The spokesman of the National Council for Peace and Order (NCPO) and the Internal Security Operations Command (Isoc) as well as the government's deputy spokesman gave similar statements about the attack yesterday.
NCPO spokesman Winthai Suvari said there were ill-intentioned groups seeking an opportunity to disturb peace and instigate violence. He urged the public to give leads linked to the bomb attack to officials.
Government Deputy Spokesman Pol Major Sansern Kaewkamnerd said initial reports revealed that the people responsible for the car bomb was the same group that had planted a bomb in Bangkok. "Since officials have strictly checked Bangkok, the perpetrators have moved to other areas.

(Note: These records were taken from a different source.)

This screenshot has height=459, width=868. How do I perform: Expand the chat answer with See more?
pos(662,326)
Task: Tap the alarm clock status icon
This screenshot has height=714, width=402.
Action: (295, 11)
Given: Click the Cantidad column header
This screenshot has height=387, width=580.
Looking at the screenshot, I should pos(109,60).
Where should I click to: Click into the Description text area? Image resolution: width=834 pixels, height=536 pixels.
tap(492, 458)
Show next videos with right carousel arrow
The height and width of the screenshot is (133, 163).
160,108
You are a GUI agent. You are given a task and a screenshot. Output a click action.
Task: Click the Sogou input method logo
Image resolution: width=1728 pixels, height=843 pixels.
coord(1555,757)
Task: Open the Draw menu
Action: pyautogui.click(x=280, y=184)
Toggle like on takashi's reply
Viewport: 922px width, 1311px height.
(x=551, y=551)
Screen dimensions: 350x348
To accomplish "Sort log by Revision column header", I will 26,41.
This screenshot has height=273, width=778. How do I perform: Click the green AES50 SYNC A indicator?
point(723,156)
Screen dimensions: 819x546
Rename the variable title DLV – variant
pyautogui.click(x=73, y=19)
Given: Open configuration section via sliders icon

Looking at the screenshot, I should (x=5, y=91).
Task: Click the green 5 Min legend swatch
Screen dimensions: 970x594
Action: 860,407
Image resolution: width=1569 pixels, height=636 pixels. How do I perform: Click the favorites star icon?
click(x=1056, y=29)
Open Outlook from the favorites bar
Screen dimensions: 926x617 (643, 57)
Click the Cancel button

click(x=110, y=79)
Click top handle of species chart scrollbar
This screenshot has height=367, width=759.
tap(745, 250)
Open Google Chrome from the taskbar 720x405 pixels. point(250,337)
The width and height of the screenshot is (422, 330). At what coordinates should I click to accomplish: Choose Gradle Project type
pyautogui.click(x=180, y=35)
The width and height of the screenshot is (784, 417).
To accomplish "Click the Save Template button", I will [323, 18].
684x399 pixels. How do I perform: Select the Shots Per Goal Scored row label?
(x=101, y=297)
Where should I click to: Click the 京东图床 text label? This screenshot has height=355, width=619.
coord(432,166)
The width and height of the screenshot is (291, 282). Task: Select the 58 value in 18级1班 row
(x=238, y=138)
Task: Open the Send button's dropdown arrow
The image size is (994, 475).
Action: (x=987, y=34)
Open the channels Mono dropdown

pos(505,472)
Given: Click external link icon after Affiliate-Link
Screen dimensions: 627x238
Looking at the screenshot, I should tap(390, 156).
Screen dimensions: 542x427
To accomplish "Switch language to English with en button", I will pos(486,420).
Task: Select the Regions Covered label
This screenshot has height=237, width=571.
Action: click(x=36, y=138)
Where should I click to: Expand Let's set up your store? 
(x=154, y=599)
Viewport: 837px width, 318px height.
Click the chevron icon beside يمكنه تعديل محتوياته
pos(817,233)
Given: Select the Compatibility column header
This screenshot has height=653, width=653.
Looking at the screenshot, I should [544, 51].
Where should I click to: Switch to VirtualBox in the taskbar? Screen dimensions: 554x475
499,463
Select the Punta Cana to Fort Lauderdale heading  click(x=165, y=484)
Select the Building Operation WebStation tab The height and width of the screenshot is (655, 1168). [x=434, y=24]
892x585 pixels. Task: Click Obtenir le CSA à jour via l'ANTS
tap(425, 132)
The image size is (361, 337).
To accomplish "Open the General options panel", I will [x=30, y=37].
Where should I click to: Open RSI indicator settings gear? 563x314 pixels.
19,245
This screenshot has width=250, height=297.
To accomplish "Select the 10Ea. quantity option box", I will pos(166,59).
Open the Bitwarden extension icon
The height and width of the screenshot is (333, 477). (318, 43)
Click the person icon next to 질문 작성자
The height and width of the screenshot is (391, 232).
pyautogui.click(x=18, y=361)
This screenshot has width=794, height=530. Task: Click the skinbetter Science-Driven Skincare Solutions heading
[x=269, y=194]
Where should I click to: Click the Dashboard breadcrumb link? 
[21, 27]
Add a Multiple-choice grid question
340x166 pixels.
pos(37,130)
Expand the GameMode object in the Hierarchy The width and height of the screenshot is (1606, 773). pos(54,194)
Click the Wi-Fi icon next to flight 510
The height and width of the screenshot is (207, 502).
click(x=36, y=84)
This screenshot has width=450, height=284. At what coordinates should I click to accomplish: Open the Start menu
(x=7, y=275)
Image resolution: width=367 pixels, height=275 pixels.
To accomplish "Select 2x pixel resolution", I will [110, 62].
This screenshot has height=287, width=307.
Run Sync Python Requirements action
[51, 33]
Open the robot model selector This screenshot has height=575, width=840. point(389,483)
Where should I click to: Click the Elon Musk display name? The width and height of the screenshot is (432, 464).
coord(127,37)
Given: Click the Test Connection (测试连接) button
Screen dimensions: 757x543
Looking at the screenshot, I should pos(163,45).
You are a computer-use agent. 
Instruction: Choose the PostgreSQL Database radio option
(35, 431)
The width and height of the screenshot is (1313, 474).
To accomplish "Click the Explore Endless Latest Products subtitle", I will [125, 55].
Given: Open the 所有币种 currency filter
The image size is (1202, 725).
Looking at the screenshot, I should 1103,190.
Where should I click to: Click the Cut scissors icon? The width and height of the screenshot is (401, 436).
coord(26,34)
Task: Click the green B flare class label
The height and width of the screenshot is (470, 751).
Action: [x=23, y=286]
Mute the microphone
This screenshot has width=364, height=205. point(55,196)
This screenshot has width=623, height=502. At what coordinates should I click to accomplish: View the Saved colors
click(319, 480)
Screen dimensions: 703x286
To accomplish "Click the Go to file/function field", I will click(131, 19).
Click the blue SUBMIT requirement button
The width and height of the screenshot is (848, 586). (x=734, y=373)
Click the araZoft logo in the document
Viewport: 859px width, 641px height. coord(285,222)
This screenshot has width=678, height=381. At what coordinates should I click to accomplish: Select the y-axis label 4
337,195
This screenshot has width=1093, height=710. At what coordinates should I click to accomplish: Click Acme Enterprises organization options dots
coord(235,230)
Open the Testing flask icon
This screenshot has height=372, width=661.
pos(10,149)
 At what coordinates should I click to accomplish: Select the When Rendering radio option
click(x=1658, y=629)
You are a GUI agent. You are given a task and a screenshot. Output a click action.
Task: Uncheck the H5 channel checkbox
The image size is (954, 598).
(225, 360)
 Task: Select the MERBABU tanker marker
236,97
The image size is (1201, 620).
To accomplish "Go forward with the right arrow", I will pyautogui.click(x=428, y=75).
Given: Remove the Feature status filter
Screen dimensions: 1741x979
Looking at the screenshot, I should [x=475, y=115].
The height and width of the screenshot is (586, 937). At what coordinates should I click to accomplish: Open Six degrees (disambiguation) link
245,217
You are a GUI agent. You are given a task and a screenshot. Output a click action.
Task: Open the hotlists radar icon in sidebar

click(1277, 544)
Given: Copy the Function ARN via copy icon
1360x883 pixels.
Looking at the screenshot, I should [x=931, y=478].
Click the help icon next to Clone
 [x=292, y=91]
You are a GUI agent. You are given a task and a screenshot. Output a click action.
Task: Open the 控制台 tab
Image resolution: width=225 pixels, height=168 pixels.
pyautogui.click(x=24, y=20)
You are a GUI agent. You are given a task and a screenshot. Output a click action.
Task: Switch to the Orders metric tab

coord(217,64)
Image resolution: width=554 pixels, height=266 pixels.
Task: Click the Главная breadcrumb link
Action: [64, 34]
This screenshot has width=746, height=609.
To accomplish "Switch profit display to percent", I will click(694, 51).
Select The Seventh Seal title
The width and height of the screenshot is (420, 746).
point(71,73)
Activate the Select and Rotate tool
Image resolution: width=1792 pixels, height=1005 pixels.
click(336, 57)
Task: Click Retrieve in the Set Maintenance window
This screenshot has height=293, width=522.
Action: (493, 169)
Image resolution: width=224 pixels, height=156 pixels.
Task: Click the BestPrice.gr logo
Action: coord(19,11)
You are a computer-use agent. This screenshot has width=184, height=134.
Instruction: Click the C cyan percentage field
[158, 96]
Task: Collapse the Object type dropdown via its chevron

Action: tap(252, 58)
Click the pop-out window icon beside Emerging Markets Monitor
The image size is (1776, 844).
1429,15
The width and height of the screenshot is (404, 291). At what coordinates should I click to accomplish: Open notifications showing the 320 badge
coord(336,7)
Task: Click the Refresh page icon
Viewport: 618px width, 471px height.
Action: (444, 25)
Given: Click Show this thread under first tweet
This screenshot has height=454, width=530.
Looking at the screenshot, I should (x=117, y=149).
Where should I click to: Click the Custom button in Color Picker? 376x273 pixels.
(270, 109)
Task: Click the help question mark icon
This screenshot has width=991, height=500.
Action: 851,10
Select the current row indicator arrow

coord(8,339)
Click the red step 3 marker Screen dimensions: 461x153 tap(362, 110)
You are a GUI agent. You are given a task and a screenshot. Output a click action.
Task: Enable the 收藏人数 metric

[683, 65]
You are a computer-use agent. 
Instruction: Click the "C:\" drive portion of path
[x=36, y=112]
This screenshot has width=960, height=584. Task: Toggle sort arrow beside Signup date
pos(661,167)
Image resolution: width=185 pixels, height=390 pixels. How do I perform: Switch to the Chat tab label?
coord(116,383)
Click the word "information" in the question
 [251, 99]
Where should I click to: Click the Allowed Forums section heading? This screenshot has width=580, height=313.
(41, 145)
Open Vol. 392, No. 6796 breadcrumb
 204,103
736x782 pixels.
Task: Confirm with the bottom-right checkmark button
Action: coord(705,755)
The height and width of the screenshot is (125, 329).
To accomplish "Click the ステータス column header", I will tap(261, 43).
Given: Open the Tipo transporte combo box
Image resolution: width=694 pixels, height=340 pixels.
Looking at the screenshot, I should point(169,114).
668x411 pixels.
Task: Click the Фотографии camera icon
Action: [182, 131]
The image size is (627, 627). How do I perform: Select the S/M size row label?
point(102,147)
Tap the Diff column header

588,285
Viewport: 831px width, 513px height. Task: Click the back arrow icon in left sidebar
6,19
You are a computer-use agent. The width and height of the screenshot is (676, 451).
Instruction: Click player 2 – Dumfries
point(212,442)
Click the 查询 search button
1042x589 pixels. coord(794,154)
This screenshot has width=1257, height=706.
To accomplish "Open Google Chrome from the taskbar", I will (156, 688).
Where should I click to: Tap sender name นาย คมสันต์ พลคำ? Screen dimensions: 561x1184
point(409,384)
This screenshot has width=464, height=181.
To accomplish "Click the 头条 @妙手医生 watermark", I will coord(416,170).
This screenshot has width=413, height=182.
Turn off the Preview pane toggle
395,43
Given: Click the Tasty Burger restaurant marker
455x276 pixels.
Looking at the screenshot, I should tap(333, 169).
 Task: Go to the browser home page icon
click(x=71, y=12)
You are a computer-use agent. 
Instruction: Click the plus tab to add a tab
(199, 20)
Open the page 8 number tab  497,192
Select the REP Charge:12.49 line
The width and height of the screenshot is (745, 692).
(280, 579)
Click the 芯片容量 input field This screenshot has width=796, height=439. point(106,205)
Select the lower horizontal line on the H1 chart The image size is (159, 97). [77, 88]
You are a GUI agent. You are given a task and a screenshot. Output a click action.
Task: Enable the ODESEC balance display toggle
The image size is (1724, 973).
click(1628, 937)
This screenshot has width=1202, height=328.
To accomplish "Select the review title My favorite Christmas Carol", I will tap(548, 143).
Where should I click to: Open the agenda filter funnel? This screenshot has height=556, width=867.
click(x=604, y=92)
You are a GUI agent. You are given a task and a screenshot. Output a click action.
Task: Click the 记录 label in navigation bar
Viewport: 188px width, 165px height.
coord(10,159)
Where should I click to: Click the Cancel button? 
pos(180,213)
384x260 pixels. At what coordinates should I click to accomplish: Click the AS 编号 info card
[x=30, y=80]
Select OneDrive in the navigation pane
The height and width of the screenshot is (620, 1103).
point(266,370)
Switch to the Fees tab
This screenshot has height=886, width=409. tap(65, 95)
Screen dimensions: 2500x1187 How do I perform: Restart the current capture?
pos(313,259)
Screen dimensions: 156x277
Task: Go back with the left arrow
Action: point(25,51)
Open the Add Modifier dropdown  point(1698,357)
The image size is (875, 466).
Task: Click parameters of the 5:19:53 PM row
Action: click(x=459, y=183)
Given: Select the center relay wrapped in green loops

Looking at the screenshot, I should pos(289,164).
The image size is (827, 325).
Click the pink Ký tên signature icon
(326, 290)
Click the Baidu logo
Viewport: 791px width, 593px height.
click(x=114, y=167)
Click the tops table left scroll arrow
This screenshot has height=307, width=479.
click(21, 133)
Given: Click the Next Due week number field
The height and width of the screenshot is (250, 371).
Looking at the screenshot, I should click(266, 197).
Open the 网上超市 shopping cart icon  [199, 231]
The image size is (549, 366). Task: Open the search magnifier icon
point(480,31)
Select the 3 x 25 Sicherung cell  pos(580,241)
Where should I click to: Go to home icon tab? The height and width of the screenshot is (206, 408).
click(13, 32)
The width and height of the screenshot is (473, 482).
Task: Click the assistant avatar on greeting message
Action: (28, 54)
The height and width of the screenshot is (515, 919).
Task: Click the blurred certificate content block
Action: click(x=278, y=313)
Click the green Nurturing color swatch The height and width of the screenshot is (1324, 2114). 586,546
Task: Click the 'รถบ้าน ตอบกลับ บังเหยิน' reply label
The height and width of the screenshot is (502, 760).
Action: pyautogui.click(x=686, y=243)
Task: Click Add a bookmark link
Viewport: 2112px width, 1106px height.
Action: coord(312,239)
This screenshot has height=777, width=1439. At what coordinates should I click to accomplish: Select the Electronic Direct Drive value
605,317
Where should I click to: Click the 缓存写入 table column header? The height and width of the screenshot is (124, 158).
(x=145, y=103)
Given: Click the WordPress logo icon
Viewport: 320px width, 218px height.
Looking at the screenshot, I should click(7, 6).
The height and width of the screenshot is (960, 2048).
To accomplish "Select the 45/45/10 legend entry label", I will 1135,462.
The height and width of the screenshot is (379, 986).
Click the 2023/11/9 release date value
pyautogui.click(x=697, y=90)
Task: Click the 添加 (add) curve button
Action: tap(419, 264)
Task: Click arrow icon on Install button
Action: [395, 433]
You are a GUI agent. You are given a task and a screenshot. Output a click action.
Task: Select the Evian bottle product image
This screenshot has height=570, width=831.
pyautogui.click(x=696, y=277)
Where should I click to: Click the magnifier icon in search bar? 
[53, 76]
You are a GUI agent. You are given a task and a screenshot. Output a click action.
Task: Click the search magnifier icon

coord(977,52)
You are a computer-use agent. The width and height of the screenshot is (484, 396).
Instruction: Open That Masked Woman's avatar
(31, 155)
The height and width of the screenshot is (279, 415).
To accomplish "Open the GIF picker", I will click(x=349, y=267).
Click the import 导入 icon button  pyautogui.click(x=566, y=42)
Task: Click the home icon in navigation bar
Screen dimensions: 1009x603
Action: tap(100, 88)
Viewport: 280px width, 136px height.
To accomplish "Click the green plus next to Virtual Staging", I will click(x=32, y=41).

Officials have found links that the bombers in Samui were the same group responsible for the bomb in Bangkok. We are tracking down traces from the scene,'' Sansern said.
Isoc spokesman Colonel Banpot Poonpian said a brown pickup with Yala licence plate number 4892, which was stolen while it was parked at Tambon La Ae Administrative Organisation in Yala on March 31, was used in the bomb attack.
"There have been no intelligence reports about the insurgency spreading out of the deep South. But there is a possibility that the perpetrators were southern insurgents or natives of southern border provinces who have expertise in assembling car bombs and were hired with the same motivation as in the case of the bomb blast on Soi Ramkhamhaeng 43/1 in Bangkok,'' Banpot said.
The people responsible for the attack will face terrorism charges or the charge of pre-meditated murder and making a bomb with the intention to harm lives and assets, Banpot said. They will face the maximum punishment as stipulated by the law.
Abdulraseh Dumedae, 52, driver of the stolen pickup used in the bomb in Samui, has been interrogated. He gave no useful information but confusing statements, police said. Pol Maj-General Thanongsak Wangsupa, of Yala Provincial Police Headquarters, said the driver reported the theft two hours after the car was stolen, so it was too late to track down the culprits.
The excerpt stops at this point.